In our first lesson (/start-working-with-atmel-avr-microcontrollers/), we got acquainted with the working principle of microcontrollers. But, of course, it's not very convenient to simply write numbers in binary or hexadecimal form in registers. What if you need to change only one bit on a port, without touching the others? Change its value from 0 to 1 or vice versa? We'll answer that question a little later.

First, let's consider bitwise operations in C.

Bitwise operations can only be applied to integer types.

Types of bitwise operators:

  • & (or and),
  • | (or OR),
  • ^ (or XOR),
  • ~ (or NOT),
  • left shift,
  • right shift.
The first four operations give a result similar to mathematical logic: We compare the value of each pair of bits. As a result, we get an integer type as well. For example,
1 & 1 == 1; 
1 | 0 == 1; 
1 & 0 == 0;
0b01 | 0b11 == 0b11, etc.
The operations << - left shift and >> - right shift simply shift the bits of a number in the corresponding direction. For example:
0b010 << 1 == 0b100; 
0b010 >> 1 == 0b001;
0b00001 << 3 == 0b01000; 

0b00100 << 3 == 0b00001, etc.

Why do we need bitwise operations in C for microcontrollers?

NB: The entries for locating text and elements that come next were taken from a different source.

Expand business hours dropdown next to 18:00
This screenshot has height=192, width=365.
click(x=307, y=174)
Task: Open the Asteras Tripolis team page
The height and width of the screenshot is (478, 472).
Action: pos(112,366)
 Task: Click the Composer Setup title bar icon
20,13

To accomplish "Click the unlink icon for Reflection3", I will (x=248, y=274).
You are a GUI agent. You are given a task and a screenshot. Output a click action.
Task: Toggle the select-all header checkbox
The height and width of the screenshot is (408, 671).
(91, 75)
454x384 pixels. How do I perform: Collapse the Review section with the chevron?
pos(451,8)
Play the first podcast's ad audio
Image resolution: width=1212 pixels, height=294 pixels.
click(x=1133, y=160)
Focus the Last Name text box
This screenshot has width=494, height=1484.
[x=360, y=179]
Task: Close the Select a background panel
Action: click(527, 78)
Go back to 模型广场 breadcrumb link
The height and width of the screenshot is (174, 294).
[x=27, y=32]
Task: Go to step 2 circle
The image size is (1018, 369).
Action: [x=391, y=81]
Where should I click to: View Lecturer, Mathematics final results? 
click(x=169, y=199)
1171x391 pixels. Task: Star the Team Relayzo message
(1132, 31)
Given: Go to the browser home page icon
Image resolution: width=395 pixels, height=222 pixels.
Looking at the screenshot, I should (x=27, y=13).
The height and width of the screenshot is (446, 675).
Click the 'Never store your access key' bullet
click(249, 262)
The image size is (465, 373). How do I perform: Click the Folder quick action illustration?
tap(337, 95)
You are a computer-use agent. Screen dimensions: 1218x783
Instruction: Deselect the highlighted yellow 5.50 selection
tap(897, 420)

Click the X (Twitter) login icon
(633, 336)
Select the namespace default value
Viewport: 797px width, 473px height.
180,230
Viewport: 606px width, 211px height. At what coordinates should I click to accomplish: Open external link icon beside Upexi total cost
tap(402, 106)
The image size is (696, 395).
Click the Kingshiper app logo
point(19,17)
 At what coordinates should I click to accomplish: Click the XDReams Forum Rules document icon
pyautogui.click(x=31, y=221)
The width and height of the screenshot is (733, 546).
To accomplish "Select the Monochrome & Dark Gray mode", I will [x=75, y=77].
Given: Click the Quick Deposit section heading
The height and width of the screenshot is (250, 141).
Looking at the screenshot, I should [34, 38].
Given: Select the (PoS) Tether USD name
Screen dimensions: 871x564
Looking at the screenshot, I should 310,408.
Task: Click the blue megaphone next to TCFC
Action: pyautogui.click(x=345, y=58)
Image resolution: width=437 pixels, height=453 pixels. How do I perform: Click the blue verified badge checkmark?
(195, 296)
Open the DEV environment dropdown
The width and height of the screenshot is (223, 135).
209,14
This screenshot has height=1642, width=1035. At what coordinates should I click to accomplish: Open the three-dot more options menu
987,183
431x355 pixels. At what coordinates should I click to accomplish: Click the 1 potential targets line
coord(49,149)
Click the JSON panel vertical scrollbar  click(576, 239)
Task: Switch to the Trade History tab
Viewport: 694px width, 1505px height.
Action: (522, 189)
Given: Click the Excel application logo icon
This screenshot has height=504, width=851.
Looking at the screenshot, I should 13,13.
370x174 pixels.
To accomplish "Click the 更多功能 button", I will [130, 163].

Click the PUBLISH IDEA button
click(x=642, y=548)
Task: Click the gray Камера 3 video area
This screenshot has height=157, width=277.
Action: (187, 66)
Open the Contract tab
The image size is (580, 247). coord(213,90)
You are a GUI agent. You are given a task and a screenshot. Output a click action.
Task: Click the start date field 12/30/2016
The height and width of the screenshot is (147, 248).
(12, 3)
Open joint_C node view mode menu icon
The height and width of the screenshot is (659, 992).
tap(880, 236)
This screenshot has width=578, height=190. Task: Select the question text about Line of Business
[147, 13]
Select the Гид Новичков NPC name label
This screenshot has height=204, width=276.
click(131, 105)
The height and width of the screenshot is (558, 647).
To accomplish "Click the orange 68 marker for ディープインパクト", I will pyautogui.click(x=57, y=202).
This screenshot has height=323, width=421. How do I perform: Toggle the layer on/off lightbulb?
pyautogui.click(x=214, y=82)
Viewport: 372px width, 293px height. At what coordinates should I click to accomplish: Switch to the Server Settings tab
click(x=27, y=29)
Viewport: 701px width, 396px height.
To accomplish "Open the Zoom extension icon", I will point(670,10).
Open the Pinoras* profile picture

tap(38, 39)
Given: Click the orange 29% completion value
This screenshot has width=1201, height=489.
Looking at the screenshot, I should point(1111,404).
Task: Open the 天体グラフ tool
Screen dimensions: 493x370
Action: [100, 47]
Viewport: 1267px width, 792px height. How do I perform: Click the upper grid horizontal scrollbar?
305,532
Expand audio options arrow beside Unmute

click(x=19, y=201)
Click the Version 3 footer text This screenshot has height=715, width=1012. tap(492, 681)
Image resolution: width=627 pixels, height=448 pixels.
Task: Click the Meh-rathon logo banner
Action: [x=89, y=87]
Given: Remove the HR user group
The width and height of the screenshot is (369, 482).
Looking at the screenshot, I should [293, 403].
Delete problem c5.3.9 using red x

For example, we want to make the value of the 3rd bit equal to 1, without touching the other bits. It looks like this:

PORTA |= 1 << 3;
Let's analyze. For example, the value on PORTA = 0b1010. Now, when we perform the operation 0b1010 | 0b100, we get 0b1110. Thus, we set 1 to the 3rd position regardless of the values of the other bits and the current value of the 3rd bit. To set 0, we need to do it a little differently:
PORTA &= ~(1 << 3);
We shift 1 to the 3rd position, perform a logical negation (resulting in 0b011), now, regardless of the value on PORTA, we get 0 at the 3rd position.